[Stored data]
※ ※ ※
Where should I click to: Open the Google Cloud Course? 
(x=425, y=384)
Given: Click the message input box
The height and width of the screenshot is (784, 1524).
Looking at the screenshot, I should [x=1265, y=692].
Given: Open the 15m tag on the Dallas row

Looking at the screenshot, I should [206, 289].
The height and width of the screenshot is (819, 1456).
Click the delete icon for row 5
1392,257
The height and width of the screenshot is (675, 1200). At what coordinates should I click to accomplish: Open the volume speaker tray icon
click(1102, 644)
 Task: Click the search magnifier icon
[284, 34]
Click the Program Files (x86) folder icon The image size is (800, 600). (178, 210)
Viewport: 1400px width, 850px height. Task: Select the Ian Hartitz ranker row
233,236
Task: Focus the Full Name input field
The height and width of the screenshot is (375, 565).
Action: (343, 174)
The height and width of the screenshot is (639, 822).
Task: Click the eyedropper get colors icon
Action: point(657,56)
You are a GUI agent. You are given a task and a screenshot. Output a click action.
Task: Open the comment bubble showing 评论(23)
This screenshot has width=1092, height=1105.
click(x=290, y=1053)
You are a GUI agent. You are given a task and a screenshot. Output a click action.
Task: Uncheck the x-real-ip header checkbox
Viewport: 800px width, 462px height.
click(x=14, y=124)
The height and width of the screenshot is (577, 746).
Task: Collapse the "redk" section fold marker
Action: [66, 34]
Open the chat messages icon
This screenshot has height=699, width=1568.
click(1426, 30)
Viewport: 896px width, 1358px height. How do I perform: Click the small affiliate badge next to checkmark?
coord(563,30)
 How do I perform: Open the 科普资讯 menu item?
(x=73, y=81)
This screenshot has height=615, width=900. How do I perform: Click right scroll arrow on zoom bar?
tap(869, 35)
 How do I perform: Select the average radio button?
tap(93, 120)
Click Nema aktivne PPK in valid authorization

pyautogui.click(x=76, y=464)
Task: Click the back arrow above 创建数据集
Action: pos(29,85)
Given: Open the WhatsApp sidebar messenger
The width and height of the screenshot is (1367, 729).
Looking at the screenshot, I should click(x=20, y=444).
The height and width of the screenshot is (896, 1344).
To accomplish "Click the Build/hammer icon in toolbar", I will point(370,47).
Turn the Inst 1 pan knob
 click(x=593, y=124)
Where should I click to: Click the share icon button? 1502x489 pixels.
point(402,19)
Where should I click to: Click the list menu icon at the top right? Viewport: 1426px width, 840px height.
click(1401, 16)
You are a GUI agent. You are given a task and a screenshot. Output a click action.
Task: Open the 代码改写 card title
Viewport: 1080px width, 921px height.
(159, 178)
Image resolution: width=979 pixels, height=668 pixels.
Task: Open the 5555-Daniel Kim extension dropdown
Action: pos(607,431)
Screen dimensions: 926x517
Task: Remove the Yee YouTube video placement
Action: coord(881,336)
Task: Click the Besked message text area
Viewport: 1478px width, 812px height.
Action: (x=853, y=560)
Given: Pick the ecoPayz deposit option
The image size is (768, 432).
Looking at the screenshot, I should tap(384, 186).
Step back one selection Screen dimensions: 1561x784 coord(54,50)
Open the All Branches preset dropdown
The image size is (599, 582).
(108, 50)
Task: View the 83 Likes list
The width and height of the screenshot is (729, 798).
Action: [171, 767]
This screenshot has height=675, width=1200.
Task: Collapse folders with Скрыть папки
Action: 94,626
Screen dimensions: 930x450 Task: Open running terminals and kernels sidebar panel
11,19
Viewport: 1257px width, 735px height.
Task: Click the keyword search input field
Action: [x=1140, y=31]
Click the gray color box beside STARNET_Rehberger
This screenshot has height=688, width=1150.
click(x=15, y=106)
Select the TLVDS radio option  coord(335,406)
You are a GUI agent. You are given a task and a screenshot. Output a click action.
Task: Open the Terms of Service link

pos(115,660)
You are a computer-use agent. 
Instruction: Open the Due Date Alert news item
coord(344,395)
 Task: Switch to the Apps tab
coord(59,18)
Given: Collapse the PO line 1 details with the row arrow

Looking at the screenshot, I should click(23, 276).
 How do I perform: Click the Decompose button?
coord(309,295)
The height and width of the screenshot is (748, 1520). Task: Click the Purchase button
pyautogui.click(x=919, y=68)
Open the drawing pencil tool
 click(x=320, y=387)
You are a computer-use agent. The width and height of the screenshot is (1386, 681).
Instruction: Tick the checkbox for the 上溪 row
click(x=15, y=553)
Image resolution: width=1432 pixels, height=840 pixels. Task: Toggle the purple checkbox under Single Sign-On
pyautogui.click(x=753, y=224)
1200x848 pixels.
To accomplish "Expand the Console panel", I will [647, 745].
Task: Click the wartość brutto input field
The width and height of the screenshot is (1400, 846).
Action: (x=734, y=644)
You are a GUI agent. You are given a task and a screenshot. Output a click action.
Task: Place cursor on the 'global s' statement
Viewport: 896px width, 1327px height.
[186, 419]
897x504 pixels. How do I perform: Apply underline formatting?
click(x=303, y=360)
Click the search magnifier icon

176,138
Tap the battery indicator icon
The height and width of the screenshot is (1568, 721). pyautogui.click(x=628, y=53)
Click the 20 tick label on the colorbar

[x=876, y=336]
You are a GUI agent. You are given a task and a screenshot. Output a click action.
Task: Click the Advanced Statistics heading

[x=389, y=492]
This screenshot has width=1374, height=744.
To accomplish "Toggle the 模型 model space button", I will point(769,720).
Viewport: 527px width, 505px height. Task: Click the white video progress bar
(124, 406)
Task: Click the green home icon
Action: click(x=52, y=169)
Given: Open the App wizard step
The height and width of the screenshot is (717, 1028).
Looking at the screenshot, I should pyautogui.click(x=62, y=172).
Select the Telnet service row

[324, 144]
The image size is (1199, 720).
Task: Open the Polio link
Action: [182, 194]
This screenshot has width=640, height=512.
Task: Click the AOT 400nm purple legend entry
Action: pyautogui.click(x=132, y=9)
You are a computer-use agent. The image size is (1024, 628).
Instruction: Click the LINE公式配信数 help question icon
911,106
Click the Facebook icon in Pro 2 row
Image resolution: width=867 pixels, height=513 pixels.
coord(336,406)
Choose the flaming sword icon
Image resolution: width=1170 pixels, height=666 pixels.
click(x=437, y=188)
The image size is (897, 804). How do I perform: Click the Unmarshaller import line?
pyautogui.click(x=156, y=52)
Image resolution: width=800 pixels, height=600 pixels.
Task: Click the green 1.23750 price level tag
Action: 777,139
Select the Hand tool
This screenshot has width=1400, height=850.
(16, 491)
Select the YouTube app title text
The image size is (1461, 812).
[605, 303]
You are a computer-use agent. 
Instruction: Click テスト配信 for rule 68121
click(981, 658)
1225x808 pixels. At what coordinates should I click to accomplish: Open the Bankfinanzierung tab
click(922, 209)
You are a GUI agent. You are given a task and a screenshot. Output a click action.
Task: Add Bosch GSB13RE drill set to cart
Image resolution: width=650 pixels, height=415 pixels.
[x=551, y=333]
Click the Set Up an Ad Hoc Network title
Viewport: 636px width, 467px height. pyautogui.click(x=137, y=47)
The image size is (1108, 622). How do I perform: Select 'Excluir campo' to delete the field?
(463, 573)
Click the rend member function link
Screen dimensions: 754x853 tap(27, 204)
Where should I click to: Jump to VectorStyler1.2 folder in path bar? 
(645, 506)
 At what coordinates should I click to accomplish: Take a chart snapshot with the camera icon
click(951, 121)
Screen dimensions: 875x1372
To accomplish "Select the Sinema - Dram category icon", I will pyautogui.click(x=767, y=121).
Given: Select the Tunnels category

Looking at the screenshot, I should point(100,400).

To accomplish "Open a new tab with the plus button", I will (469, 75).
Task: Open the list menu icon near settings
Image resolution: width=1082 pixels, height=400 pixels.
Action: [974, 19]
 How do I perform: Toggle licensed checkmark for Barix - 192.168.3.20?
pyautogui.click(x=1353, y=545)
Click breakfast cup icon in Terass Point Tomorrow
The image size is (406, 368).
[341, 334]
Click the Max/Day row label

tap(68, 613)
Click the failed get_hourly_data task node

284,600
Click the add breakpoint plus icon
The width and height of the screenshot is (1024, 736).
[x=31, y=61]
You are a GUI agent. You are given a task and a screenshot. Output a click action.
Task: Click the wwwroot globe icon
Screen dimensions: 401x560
※ ※ ※
TO DO
Every line from the one that has "How do I perform: Toggle" down to the last line above must be written out exactly, with both ends included and nothing else.

TASK RESPONSE
 How do I perform: Toggle licensed checkmark for Barix - 192.168.3.20?
pyautogui.click(x=1353, y=545)
Click breakfast cup icon in Terass Point Tomorrow
The image size is (406, 368).
[341, 334]
Click the Max/Day row label

tap(68, 613)
Click the failed get_hourly_data task node

284,600
Click the add breakpoint plus icon
The width and height of the screenshot is (1024, 736).
[x=31, y=61]
You are a GUI agent. You are given a task and a screenshot. Output a click action.
Task: Click the wwwroot globe icon
Screen dimensions: 401x560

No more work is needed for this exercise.